The task
Report the number of lines in these entries that contain "thumbnail". Write only the number.

Recorded information
━━━━━━━━━━━━━━━━━━━━━━━━━━━━━━
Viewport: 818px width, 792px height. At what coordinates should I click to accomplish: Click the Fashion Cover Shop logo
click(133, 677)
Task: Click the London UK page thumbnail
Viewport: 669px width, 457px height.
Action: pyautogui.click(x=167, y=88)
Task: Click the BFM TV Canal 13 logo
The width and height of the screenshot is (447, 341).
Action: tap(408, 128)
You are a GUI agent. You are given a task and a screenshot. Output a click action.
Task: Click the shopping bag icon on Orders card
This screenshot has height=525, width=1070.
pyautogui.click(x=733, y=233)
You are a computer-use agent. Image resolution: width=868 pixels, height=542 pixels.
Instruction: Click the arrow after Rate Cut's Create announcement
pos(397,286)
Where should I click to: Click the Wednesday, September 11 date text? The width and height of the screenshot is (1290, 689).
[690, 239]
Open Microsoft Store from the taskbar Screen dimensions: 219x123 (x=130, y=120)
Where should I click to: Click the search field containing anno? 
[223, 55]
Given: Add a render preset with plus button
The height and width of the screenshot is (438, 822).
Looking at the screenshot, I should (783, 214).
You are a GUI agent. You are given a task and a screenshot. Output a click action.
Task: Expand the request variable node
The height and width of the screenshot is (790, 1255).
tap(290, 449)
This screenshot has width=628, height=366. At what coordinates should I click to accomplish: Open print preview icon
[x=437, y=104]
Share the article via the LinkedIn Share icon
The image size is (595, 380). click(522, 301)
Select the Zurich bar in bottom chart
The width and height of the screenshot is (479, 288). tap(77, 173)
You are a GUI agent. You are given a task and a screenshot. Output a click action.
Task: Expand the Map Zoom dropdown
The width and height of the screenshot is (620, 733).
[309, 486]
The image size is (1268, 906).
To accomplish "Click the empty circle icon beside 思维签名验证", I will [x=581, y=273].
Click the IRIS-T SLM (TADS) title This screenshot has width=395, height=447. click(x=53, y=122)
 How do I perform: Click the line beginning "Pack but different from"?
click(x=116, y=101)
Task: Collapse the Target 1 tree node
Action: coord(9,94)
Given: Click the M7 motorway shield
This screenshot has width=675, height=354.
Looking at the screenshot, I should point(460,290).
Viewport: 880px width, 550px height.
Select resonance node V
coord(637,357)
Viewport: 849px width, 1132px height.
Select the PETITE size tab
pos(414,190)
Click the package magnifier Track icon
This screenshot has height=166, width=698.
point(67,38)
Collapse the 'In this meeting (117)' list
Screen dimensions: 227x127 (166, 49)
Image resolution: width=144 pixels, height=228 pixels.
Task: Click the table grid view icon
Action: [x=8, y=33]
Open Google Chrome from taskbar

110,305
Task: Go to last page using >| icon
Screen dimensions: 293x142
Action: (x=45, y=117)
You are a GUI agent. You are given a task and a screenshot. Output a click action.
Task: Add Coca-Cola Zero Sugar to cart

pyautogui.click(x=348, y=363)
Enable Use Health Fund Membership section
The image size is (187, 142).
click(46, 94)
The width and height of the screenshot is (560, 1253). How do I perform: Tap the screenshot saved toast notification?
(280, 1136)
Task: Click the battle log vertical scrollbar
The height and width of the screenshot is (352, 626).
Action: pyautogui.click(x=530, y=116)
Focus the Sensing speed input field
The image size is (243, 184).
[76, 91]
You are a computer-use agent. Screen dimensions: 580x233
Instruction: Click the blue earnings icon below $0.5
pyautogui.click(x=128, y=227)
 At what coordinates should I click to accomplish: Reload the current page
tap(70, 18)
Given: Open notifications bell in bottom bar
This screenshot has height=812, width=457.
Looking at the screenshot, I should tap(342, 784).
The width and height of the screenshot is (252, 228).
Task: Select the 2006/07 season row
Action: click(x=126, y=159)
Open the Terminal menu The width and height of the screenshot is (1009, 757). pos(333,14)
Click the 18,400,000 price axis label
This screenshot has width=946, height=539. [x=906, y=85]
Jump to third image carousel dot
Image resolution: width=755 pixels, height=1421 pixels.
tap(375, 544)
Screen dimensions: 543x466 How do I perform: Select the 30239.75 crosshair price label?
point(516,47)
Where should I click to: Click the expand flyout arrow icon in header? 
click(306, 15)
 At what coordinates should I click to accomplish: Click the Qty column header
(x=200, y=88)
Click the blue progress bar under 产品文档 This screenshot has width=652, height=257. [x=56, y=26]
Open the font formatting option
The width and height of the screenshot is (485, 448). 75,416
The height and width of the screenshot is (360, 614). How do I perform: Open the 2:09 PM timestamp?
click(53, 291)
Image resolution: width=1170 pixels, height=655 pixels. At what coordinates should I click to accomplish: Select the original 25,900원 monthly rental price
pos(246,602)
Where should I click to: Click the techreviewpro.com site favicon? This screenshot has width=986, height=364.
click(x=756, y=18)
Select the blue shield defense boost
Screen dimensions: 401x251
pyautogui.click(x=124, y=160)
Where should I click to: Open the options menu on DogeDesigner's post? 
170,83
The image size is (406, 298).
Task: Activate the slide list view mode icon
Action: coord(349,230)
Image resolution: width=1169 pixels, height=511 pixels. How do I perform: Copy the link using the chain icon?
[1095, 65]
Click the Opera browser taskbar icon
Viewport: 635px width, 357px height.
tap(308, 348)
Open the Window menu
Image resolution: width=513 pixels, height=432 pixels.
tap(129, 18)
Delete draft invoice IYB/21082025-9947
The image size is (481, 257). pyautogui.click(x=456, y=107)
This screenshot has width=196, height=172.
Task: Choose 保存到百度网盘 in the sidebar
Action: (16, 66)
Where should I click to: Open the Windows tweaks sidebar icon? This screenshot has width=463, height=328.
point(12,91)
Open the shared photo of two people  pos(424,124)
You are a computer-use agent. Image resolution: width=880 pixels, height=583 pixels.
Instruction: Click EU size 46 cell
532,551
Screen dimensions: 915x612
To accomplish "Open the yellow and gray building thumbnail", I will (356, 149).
━━━━━━━━━━━━━━━━━━━━━━━━━━━━━━
Your response
2